§ **Your objective**:
Where a line of the data holds the word "toolbar", copy that line.

BEGIN Input

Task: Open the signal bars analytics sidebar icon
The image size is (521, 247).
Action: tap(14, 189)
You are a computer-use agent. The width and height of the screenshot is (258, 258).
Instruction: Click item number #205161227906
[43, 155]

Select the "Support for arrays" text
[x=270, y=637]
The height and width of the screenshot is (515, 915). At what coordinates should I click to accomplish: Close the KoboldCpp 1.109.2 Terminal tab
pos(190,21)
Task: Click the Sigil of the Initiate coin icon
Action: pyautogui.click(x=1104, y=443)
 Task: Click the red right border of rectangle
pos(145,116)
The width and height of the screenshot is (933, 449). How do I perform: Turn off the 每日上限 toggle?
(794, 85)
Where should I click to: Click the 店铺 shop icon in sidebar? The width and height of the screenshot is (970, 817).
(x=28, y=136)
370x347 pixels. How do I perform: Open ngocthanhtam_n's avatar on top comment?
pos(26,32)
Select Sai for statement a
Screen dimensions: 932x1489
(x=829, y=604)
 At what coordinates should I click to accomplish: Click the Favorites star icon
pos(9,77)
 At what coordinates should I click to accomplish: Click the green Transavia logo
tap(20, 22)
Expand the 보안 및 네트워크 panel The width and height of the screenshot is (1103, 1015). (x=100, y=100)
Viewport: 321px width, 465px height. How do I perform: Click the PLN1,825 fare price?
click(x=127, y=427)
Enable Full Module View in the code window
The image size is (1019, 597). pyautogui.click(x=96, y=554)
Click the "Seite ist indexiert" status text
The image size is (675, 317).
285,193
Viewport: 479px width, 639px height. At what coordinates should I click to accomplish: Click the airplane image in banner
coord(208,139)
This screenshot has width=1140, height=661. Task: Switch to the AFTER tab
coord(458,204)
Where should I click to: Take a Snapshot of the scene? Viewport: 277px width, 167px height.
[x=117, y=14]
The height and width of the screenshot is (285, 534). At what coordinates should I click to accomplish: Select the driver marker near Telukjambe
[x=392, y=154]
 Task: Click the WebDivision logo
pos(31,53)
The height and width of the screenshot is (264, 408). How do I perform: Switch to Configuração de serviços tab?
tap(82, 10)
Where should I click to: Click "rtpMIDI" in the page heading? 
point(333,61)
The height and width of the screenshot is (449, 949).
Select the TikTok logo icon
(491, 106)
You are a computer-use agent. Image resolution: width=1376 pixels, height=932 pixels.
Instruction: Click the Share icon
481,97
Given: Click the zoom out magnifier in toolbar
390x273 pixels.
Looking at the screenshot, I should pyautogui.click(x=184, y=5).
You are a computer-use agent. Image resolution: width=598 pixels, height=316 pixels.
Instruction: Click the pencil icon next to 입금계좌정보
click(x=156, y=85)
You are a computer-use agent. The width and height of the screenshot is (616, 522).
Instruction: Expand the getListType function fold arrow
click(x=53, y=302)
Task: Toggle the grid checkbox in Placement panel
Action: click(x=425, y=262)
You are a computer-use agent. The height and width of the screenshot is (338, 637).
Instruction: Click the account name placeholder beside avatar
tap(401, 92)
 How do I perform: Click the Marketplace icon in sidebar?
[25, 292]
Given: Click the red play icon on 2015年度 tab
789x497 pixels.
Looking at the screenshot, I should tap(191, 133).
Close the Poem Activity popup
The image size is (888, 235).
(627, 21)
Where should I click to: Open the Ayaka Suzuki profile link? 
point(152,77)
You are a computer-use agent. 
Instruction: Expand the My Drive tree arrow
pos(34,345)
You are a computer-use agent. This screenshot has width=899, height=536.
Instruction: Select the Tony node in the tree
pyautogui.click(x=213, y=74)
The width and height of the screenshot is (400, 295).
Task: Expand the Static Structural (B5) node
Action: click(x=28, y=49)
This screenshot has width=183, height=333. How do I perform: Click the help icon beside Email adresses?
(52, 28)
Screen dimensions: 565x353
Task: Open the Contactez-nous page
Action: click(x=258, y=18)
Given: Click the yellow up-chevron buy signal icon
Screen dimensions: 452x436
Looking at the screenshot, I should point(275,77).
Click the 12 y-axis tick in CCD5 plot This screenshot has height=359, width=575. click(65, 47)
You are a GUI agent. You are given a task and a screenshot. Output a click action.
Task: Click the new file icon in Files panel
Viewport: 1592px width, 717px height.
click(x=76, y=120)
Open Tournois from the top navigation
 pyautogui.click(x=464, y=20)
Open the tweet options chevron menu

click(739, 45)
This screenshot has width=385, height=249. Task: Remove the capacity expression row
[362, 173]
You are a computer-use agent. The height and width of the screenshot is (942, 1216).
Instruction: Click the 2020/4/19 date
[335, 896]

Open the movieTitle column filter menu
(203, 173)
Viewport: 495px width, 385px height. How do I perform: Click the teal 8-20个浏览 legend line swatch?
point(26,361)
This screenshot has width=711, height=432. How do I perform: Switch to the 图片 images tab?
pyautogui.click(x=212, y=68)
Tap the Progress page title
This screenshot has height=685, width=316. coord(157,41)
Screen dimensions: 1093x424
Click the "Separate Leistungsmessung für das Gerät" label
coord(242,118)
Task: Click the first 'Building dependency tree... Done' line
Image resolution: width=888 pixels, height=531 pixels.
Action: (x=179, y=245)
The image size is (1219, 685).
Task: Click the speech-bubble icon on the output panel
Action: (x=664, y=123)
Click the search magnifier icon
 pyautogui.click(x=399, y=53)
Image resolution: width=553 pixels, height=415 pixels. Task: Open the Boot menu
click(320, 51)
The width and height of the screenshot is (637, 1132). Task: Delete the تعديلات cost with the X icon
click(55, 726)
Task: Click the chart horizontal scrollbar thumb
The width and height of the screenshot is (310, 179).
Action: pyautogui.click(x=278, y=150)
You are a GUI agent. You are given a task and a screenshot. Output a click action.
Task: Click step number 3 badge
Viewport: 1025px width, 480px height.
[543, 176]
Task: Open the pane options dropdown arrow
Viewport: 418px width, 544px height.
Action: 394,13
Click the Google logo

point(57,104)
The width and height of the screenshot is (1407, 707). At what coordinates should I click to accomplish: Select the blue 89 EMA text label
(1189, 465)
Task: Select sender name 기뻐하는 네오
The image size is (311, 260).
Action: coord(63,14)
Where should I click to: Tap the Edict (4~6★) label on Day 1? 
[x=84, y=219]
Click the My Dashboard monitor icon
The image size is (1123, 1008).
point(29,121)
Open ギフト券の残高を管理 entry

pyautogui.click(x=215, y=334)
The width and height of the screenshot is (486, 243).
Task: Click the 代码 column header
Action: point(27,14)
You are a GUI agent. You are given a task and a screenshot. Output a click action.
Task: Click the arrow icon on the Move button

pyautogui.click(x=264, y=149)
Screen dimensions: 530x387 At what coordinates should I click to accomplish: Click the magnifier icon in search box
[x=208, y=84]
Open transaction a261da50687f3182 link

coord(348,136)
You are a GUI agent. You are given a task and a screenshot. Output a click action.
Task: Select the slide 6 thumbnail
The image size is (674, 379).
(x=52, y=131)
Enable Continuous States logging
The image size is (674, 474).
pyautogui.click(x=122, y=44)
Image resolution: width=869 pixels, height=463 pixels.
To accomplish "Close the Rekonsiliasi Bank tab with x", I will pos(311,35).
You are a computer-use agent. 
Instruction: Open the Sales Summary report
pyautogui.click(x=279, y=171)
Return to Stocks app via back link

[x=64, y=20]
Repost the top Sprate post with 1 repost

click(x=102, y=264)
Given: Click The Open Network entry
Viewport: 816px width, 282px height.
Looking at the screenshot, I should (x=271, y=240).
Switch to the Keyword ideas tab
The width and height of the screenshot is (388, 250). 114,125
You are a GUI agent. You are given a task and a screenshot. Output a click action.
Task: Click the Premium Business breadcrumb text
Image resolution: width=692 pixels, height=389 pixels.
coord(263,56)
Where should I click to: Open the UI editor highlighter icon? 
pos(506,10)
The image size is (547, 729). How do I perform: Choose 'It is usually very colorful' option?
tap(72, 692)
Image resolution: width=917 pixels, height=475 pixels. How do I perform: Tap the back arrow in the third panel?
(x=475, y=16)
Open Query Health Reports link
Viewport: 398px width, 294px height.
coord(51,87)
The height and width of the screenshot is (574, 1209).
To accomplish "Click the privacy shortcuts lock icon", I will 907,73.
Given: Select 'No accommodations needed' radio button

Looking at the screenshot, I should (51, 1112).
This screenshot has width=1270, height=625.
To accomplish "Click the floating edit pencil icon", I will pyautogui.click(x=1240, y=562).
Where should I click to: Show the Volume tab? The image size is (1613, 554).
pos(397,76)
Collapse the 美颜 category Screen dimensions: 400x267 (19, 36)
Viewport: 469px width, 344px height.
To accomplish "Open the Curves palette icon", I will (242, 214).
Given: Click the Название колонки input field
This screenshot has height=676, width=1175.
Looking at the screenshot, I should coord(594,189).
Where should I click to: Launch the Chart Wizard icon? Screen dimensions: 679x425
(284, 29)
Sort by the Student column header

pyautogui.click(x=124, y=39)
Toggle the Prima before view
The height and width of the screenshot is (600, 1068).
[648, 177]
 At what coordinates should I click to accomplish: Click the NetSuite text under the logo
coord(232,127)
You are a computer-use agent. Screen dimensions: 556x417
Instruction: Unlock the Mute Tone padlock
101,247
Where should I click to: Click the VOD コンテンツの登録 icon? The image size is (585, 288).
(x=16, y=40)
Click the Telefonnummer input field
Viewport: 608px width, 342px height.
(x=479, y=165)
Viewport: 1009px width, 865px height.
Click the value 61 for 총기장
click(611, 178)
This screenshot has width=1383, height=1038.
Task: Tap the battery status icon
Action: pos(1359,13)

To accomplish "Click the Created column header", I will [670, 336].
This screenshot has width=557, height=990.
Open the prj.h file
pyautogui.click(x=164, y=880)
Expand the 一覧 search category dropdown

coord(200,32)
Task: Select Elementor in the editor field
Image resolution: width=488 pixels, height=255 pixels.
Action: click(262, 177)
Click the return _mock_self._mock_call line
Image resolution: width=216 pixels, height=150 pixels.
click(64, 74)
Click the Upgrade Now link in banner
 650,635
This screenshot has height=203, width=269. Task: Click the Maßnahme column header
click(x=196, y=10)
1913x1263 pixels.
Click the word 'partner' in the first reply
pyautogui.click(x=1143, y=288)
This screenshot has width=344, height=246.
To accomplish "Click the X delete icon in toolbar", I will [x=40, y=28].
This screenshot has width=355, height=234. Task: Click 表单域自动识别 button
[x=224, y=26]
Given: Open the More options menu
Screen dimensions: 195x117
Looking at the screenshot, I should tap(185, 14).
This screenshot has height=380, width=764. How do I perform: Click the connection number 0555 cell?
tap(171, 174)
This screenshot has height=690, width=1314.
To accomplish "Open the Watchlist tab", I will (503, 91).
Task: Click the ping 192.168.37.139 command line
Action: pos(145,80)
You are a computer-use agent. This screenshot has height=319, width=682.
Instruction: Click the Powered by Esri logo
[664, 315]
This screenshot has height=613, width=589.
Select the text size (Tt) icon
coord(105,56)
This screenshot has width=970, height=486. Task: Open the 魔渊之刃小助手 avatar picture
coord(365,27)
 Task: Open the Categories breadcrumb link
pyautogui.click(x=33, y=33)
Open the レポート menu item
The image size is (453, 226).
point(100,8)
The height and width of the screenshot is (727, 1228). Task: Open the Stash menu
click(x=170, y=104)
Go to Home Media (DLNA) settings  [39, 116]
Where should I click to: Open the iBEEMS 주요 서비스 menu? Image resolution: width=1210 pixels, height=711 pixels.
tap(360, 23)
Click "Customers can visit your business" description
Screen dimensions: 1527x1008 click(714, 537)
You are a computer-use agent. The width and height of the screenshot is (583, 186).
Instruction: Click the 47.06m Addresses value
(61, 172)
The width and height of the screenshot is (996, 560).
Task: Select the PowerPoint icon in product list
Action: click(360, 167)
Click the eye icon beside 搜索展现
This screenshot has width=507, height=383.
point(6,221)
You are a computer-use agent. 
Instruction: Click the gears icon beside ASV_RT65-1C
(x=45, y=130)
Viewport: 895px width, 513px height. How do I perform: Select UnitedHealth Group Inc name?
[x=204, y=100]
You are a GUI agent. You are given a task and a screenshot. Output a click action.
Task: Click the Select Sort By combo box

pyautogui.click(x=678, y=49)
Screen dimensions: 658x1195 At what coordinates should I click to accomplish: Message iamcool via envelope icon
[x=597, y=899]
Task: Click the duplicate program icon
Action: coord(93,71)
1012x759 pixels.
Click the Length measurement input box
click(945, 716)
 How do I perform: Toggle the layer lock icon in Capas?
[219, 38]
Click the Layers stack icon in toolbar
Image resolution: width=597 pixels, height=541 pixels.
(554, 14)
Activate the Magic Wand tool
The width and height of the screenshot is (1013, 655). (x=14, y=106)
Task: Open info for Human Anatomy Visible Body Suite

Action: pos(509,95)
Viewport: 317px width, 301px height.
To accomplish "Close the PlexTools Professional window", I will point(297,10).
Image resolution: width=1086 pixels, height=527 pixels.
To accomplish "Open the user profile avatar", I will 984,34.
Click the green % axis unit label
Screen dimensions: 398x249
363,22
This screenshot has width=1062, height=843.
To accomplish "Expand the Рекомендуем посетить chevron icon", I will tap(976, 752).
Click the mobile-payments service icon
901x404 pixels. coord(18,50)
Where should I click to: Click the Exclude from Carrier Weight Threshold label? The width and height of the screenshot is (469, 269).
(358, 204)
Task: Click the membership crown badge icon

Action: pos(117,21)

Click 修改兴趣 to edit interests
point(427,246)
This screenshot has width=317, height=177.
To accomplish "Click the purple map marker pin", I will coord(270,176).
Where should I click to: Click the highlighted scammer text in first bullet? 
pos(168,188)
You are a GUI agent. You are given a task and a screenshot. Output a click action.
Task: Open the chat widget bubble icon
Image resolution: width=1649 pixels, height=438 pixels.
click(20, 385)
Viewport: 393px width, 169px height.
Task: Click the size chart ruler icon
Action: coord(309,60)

END Input

§ **Result of this task**:
Given: Click the zoom out magnifier in toolbar
To accomplish "Click the X delete icon in toolbar", I will [x=40, y=28].
Click the Layers stack icon in toolbar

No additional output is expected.